Replace the polar equations with equivalent Cartesian equations. Then describe or identify the graph.\n$$r \\sin \\theta=0$$

Answer

**step1 Recall the relationship between polar and Cartesian coordinates**

We need to convert the given polar equation into its equivalent Cartesian form.
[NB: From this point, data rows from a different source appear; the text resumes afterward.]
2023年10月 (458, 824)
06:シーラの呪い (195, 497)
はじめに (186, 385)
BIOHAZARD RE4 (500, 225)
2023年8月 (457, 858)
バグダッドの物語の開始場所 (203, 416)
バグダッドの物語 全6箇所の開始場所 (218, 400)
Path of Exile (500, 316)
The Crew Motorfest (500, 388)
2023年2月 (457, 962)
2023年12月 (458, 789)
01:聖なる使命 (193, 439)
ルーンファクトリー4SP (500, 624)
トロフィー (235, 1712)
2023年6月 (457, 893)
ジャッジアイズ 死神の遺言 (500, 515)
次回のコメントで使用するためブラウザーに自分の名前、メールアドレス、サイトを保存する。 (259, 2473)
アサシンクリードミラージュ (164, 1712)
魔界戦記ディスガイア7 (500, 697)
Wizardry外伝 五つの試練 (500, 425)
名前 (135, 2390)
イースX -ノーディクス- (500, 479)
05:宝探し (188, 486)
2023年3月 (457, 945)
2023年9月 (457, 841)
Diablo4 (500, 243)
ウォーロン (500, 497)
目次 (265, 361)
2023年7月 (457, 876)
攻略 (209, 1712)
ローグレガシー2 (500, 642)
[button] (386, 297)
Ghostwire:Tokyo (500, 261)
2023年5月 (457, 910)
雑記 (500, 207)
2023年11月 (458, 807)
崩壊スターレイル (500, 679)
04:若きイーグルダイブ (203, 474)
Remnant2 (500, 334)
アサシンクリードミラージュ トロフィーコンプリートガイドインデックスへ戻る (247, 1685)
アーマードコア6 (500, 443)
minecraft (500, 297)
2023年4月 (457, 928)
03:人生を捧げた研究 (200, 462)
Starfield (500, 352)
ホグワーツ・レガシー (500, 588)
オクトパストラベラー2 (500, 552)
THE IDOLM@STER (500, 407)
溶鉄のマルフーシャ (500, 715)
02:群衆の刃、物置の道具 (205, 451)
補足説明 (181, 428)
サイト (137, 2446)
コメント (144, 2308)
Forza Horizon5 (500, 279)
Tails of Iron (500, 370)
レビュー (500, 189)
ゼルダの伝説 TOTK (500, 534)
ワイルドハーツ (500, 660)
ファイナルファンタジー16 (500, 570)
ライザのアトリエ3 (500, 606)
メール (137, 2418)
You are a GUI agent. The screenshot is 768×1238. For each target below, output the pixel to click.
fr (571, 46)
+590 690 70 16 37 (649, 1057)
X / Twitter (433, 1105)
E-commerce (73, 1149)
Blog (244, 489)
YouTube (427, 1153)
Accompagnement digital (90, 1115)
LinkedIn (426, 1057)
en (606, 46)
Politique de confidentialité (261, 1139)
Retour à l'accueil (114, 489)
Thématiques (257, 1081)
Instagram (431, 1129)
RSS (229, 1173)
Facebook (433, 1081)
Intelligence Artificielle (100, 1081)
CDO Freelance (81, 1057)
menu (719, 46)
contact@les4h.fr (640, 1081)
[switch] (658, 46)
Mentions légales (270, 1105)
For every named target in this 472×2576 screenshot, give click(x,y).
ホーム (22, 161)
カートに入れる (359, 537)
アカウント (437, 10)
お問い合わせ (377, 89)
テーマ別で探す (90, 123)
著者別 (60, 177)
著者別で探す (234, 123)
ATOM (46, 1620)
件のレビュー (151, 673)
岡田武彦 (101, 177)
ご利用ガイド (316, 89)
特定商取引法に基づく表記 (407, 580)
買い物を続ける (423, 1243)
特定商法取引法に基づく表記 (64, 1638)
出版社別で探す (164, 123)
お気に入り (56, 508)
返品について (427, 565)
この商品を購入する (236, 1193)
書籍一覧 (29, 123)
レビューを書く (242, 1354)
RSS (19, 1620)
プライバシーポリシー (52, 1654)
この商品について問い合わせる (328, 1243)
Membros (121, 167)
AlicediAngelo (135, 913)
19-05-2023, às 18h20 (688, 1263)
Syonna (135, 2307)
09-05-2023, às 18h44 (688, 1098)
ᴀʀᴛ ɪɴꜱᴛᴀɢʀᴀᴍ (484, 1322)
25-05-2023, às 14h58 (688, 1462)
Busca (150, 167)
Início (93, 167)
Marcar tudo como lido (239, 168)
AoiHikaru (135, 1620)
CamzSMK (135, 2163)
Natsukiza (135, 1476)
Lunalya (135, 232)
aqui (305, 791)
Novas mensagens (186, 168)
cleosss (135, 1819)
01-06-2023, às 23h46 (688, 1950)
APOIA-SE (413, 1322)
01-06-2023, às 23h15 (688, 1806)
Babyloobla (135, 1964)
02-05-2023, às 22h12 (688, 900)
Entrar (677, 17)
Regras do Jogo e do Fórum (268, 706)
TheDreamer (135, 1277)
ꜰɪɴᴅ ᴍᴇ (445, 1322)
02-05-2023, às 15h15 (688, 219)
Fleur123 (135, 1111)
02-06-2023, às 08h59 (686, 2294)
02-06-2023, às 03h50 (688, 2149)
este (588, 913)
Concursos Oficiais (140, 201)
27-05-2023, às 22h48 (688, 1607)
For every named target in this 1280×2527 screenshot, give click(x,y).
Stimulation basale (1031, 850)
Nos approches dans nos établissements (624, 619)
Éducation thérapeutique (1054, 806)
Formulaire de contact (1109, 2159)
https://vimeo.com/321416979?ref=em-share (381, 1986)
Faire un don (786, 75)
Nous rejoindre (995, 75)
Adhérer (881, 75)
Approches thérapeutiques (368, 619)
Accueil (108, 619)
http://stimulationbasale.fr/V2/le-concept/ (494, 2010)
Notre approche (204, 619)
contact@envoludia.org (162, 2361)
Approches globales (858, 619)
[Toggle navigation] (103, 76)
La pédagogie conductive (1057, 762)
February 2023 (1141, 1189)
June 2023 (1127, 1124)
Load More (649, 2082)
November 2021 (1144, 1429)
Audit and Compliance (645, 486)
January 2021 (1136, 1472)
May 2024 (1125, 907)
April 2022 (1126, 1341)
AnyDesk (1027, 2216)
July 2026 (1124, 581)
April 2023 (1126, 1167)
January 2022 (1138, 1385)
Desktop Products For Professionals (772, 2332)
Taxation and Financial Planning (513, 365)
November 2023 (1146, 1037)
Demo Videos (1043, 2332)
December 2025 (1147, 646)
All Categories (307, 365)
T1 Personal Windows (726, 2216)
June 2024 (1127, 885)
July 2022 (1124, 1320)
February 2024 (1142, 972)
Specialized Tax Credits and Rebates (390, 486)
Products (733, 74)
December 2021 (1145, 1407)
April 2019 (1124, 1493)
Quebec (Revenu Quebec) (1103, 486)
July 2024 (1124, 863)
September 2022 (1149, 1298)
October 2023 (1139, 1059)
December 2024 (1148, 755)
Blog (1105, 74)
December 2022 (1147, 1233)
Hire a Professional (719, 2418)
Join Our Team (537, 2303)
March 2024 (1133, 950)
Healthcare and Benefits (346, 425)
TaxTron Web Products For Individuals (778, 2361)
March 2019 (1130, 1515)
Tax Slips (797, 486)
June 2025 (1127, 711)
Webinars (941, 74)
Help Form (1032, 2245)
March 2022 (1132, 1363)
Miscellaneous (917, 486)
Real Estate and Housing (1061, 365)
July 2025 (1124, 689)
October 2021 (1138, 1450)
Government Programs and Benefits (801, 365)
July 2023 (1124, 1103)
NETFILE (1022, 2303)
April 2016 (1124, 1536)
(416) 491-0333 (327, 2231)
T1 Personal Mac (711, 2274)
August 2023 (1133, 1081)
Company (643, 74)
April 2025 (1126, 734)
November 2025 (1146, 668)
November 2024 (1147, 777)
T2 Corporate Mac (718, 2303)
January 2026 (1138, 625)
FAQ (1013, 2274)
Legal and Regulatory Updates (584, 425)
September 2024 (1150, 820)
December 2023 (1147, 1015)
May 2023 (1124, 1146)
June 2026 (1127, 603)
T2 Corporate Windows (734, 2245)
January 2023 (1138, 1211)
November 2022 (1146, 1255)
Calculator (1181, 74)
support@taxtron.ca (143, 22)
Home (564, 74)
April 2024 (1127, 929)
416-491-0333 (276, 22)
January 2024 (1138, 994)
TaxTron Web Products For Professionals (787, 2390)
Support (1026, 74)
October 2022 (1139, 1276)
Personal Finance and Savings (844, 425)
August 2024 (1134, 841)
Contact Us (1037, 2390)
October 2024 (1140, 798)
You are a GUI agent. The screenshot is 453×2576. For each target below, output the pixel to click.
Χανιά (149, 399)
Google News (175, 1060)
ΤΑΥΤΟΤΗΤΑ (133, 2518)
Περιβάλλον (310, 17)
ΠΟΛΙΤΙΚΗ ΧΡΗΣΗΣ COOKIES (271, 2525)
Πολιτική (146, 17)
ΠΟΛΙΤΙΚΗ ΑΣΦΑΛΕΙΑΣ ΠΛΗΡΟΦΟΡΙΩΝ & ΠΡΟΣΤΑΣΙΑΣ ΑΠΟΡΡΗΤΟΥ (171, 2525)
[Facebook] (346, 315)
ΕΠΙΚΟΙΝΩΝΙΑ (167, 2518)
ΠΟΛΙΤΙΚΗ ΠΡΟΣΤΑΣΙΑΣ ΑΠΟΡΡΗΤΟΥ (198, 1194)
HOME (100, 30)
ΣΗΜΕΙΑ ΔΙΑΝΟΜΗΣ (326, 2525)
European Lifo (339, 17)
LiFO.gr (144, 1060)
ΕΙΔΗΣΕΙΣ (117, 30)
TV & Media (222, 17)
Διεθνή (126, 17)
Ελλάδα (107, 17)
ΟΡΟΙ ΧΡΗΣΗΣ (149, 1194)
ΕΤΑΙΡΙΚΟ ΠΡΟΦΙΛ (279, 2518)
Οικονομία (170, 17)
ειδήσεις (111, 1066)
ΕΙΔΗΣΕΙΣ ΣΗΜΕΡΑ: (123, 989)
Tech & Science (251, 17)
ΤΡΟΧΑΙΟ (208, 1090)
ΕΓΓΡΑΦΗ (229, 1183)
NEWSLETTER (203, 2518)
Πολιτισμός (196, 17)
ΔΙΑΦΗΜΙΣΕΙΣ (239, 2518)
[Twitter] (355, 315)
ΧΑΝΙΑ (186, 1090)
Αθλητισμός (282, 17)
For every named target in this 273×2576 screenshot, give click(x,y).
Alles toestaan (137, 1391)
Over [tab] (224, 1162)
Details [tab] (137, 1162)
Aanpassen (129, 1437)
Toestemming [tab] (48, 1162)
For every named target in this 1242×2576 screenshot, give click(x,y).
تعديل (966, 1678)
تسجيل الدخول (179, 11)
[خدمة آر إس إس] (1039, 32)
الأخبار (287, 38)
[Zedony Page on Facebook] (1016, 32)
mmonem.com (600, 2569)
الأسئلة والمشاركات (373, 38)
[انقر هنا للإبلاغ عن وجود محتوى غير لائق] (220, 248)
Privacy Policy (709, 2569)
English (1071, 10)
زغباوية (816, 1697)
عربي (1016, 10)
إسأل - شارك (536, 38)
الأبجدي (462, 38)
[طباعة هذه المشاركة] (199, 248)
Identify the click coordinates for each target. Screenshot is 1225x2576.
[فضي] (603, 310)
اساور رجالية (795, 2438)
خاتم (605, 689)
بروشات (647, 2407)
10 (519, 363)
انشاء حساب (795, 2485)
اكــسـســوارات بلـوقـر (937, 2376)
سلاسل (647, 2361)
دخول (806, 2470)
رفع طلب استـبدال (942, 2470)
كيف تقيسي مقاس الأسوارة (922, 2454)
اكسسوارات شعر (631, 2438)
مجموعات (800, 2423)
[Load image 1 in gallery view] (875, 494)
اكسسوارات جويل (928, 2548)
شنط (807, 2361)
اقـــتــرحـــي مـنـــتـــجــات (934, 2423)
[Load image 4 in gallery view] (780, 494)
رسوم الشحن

The key relationships between polar coordinates $$(r, \theta)$$ and Cartesian coordinates $$(x, y)$$ are:

$$x = r \cos \theta$$

$$y = r \sin \theta$$

**step2 Substitute the Cartesian equivalent into the polar equation**

The given polar equation is $$r \sin \theta=0$$. From the relationships above, we know that $$y = r \sin \theta$$. We can directly substitute $$y$$ into the polar equation.

$$y = 0$$

**step3 Identify the graph of the Cartesian equation**

The resulting Cartesian equation is $$y=0$$. This equation represents all points where the y-coordinate is zero, which is the x-axis in a Cartesian coordinate system.

Alternative answer

Answer: The Cartesian equation is $y=0$.
The graph is the x-axis. Explain
This is a question about <converting between polar and Cartesian coordinates and identifying the graph>. The solving step is:

First, we need to remember the special connections between polar coordinates ($r$, $\theta$) and Cartesian coordinates ($x$, $y$). One of the super helpful connections is that $y = r \sin \theta$.

The problem gives us the polar equation: $r \sin \theta = 0$.

Since we know that $y$ is the same as $r \sin \theta$, we can just swap them!
So, $r \sin \theta = 0$ becomes $y = 0$.

Now, let's think about what $y = 0$ looks like on a graph. When $y$ is always 0, it means all the points are right on the horizontal line that goes through the origin. This line is what we call the x-axis!

Alternative answer

Answer:
$y=0$ (the x-axis) Explain
This is a question about <converting polar equations to Cartesian equations and identifying the graph>. The solving step is:

First, I remember that in polar coordinates, $y$ is the same as $r \sin \theta$.
The problem gives me the equation $r \sin \theta = 0$.
Since $y = r \sin \theta$, I can just replace $r \sin \theta$ with $y$.
So, the equation becomes $y = 0$.
This is a Cartesian equation.
Now, I need to figure out what $y=0$ looks like on a graph. When $y$ is always 0, it means all the points are on the x-axis.
So, the graph is the x-axis.

Alternative answer

Answer: The Cartesian equation is $y=0$. This describes the x-axis. Explain
This is a question about <converting polar equations to Cartesian equations and identifying the graph>. The solving step is:

We know that in polar coordinates, $y = r \sin \theta$.
The given equation is $r \sin \theta = 0$.
Since $y$ is the same as $r \sin \theta$, we can just replace $r \sin \theta$ with $y$.
So, the equation becomes $y = 0$.
When we graph $y=0$ on a coordinate plane, all the points have a y-value of zero. This means it's a straight line that goes right through the middle, horizontally, which we call the x-axis.